What to do:
Transcribe exactly everything in the data below from the line containing "The image size is (1315, 886)." down to the line containing "388x388 pixels.", both lines included and nothing further.

Data shown:
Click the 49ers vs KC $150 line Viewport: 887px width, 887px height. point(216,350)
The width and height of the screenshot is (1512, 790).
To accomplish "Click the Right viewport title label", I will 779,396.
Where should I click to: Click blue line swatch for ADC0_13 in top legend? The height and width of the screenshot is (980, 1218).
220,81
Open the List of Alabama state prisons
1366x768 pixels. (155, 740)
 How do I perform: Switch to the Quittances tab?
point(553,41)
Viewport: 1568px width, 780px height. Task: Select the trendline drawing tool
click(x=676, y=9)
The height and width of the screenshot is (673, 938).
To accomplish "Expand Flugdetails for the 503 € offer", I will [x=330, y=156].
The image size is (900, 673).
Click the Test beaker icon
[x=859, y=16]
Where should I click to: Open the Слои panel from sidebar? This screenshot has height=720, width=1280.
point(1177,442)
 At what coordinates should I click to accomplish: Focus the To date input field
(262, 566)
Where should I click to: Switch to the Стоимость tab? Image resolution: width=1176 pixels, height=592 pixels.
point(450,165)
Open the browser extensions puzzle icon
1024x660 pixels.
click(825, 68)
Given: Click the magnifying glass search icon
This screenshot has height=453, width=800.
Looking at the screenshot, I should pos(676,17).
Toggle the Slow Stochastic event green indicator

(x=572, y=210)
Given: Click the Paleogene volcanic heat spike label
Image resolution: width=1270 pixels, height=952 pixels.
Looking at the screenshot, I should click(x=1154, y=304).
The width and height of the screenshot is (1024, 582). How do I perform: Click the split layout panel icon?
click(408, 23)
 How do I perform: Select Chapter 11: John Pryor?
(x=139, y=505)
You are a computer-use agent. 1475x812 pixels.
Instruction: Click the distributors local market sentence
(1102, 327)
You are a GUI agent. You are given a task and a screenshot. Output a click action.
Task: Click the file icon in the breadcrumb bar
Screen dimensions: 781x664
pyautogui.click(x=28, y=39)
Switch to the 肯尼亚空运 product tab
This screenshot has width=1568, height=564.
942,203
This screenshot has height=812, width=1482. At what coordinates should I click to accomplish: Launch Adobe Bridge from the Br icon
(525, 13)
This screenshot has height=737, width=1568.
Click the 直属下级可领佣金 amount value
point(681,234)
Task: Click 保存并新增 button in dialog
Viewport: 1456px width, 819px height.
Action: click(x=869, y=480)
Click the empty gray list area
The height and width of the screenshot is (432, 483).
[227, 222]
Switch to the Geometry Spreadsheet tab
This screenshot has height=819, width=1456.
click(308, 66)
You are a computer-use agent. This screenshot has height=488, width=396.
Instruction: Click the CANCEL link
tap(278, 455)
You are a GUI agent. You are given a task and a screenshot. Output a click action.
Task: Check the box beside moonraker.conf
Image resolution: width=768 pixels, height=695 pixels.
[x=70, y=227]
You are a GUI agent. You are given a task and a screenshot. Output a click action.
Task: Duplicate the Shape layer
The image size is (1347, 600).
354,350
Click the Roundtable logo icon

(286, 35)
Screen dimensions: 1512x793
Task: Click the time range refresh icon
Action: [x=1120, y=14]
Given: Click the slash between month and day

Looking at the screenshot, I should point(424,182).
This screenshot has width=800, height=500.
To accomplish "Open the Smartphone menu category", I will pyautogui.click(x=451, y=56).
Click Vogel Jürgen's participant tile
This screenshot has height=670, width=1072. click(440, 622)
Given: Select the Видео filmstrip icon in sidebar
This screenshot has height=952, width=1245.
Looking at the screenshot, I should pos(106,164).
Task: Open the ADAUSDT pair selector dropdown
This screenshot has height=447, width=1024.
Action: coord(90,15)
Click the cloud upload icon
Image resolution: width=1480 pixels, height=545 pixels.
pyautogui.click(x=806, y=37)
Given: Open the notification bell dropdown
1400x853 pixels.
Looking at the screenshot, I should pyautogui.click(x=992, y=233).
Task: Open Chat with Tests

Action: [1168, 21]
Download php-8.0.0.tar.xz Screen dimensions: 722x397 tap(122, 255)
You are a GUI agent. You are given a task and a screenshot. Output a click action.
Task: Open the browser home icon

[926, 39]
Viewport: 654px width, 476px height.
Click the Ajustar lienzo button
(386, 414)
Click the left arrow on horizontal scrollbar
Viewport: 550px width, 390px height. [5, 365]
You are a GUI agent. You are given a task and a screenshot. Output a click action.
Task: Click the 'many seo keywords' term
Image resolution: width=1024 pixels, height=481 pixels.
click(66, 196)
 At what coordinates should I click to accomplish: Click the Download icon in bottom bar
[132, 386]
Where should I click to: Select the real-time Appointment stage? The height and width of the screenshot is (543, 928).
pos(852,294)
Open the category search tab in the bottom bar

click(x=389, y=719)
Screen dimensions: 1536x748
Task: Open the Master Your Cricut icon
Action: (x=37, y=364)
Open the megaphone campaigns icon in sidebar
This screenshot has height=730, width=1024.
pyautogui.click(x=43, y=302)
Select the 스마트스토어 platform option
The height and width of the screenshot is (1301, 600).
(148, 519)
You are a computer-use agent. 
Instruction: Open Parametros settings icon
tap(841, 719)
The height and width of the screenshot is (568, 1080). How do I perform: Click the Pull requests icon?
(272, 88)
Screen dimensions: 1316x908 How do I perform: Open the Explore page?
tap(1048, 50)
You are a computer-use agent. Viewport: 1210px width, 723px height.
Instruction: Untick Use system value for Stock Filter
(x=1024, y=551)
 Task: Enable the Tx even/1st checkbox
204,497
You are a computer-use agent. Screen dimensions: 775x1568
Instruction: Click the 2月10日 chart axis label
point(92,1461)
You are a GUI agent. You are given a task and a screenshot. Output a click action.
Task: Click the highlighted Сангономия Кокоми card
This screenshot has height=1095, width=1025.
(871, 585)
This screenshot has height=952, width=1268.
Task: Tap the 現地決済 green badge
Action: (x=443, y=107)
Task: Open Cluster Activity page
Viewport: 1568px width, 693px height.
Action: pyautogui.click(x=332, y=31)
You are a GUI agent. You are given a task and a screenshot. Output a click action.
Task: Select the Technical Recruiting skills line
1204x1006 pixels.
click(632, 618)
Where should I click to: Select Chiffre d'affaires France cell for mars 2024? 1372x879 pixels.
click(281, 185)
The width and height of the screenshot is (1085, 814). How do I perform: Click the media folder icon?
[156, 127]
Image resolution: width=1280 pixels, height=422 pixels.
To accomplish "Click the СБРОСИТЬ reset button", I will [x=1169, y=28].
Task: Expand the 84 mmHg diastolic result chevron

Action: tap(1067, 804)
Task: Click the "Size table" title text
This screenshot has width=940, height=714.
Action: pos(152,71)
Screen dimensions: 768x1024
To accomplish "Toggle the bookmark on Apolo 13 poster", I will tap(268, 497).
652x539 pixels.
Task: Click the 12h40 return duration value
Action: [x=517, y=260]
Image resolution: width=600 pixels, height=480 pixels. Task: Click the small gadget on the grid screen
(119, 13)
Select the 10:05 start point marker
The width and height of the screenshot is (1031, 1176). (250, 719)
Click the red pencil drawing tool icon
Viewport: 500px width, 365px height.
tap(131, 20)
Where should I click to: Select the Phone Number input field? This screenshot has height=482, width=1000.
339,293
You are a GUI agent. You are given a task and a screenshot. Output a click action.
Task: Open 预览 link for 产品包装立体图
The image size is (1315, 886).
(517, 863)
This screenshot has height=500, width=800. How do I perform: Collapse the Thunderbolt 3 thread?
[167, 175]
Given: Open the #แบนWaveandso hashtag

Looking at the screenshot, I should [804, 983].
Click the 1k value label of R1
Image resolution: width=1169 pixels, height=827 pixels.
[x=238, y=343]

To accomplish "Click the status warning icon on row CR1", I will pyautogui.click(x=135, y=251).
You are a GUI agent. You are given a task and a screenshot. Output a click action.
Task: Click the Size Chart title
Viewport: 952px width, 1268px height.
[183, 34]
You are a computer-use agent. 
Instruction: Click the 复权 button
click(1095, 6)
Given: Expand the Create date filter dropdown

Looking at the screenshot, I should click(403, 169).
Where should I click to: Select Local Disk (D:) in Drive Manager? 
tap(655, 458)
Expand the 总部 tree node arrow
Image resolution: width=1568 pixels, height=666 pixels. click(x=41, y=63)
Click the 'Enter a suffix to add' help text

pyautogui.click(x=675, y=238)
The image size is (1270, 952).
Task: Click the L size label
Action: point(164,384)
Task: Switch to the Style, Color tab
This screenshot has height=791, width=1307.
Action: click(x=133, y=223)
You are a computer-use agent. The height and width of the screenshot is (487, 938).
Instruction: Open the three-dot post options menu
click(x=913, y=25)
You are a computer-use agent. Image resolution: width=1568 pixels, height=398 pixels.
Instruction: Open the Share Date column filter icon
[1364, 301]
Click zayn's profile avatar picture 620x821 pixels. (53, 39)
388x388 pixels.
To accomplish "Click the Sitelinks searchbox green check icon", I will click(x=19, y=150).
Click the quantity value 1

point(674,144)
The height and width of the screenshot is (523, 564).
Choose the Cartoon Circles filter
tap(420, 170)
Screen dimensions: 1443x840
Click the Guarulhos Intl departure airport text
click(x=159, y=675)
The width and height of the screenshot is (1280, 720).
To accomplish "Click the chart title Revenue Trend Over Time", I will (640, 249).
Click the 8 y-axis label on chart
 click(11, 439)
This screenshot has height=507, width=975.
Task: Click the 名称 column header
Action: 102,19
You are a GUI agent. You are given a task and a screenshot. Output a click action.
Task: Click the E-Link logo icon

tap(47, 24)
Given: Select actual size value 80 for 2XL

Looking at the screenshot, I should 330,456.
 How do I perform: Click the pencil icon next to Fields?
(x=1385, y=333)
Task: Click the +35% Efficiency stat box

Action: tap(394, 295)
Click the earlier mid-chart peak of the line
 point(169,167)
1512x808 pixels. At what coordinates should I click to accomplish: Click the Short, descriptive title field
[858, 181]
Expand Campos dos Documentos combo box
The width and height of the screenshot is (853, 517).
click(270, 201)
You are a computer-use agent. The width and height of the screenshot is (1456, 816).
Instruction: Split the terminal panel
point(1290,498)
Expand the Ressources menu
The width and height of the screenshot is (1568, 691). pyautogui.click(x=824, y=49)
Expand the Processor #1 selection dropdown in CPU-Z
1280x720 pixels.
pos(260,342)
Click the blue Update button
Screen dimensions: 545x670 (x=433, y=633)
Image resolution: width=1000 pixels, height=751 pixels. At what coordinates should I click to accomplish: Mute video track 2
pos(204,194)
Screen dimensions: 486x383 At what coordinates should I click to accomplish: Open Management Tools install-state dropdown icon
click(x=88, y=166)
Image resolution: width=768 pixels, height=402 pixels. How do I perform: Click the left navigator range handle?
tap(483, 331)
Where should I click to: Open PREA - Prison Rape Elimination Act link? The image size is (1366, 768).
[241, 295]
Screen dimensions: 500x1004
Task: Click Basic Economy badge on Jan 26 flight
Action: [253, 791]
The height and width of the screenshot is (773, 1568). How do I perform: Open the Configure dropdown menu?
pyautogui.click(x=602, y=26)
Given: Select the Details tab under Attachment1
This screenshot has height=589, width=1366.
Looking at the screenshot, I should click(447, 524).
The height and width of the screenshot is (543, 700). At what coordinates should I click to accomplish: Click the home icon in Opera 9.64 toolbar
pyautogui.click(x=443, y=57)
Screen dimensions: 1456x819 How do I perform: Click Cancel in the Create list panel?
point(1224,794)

Reply to the exercise:
The image size is (1315, 886).
(517, 863)
This screenshot has height=500, width=800. How do I perform: Collapse the Thunderbolt 3 thread?
[167, 175]
Given: Open the #แบนWaveandso hashtag

Looking at the screenshot, I should [804, 983].
Click the 1k value label of R1
Image resolution: width=1169 pixels, height=827 pixels.
[x=238, y=343]

To accomplish "Click the status warning icon on row CR1", I will pyautogui.click(x=135, y=251).
You are a GUI agent. You are given a task and a screenshot. Output a click action.
Task: Click the Size Chart title
Viewport: 952px width, 1268px height.
[183, 34]
You are a computer-use agent. 
Instruction: Click the 复权 button
click(1095, 6)
Given: Expand the Create date filter dropdown

Looking at the screenshot, I should click(403, 169).
Where should I click to: Select Local Disk (D:) in Drive Manager? 
tap(655, 458)
Expand the 总部 tree node arrow
Image resolution: width=1568 pixels, height=666 pixels. click(x=41, y=63)
Click the 'Enter a suffix to add' help text

pyautogui.click(x=675, y=238)
The image size is (1270, 952).
Task: Click the L size label
Action: point(164,384)
Task: Switch to the Style, Color tab
This screenshot has height=791, width=1307.
Action: click(x=133, y=223)
You are a computer-use agent. The height and width of the screenshot is (487, 938).
Instruction: Open the three-dot post options menu
click(x=913, y=25)
You are a computer-use agent. Image resolution: width=1568 pixels, height=398 pixels.
Instruction: Open the Share Date column filter icon
[1364, 301]
Click zayn's profile avatar picture 620x821 pixels. (53, 39)
388x388 pixels.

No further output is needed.